Right here’s Sarah Murdoch from the Medicare Rights Heart:

Sarah Murdoch: When individuals ask, I believe typically, like, which one is best? It’s like, that’s, that’s not … I can’t reply that as a result of individuals’s wants are completely different. Folks’s docs are completely different. The place they reside and their entry to completely different companies may be completely different. When you’re in a plan that each one your docs take, then that’s nice. It can save you some cash that method too on these premiums.

Dan: And hope the insurance coverage firm doesn’t change the deal subsequent yr. And that your docs don’t determine to go away the plan. 

OK, I’m not making an attempt to freak you out — or myself. And I even have some excellent news, because of Sarah Murdoch. 

As a result of: We’ve coated plenty of floor on what you need to learn about Medicare. However holy crap, there may be SO way more to know. Medigap plans are regulated by states– that’s 50 completely different setups proper there. To not point out the ten completely different flavors of Medigap. And all of the kajillion and one completely different Medicare Benefit plans on the market. 

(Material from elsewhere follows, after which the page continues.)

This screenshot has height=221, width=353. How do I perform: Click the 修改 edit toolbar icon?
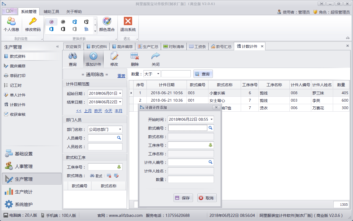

And there’s offers we haven’t talked about too. Some individuals with low incomes qualify for Medicaid, which form of serves as a Medigap. Some individuals can get authorities subsidies to cowl that Medicare Half B premium. And, once more, all of that is state-by-state: 50 completely different offers.

So if you happen to’re taking a look at truly signing up for Medicare, you’re gonna have much more questions than I can begin to reply right here. 

And the excellent news is: You don’t should go to an insurance coverage dealer, like Rick and Rob did, and hope they steer you proper as an alternative of, , chasing a better fee.

Sarah Murdoch says each state has an company you possibly can name. They’re known as SHIPS — for State Well being Insurance coverage Help Packages — the A is silent, I assume. And their job is to provide unbiased recommendation. 

When you’re in New York, you may even find yourself speaking with Sarah or one in every of her colleagues.

Sarah Murdoch: The SHIPS don’t get something. They don’t have any monetary incentive. We take part within the New York ship, like I don’t care what plan you decide. I simply wish to enable you to decide one thing that’s going to give you the results you want. And which may be authentic Medicare with a Medigap and Half D. It may be a Medicare Benefit plan. It may be, , Medicare and Medicaid. 

Dan: So if this episode is pitched at somebody who’s at or approaching age 64, the underside line is like, go get on a ship. Go sail on a ship. Is that proper? 

Sarah Murdoch: Yeah. There’s a central web site, shiphelp. org, the place you possibly can simply click on in your state and it’ll form of direct you to the cellphone quantity to name. So, they’re there as a useful resource.

This was a LOT. Let’s simply evaluation:

First: Medicare isn’t free. Obtained it.

Second: Don’t overlook to enroll on time! You would find yourself paying a late price each month for the remainder of your life.

“An Arm and a Leg” is a co-production of KFF Well being Information and Public Highway Productions.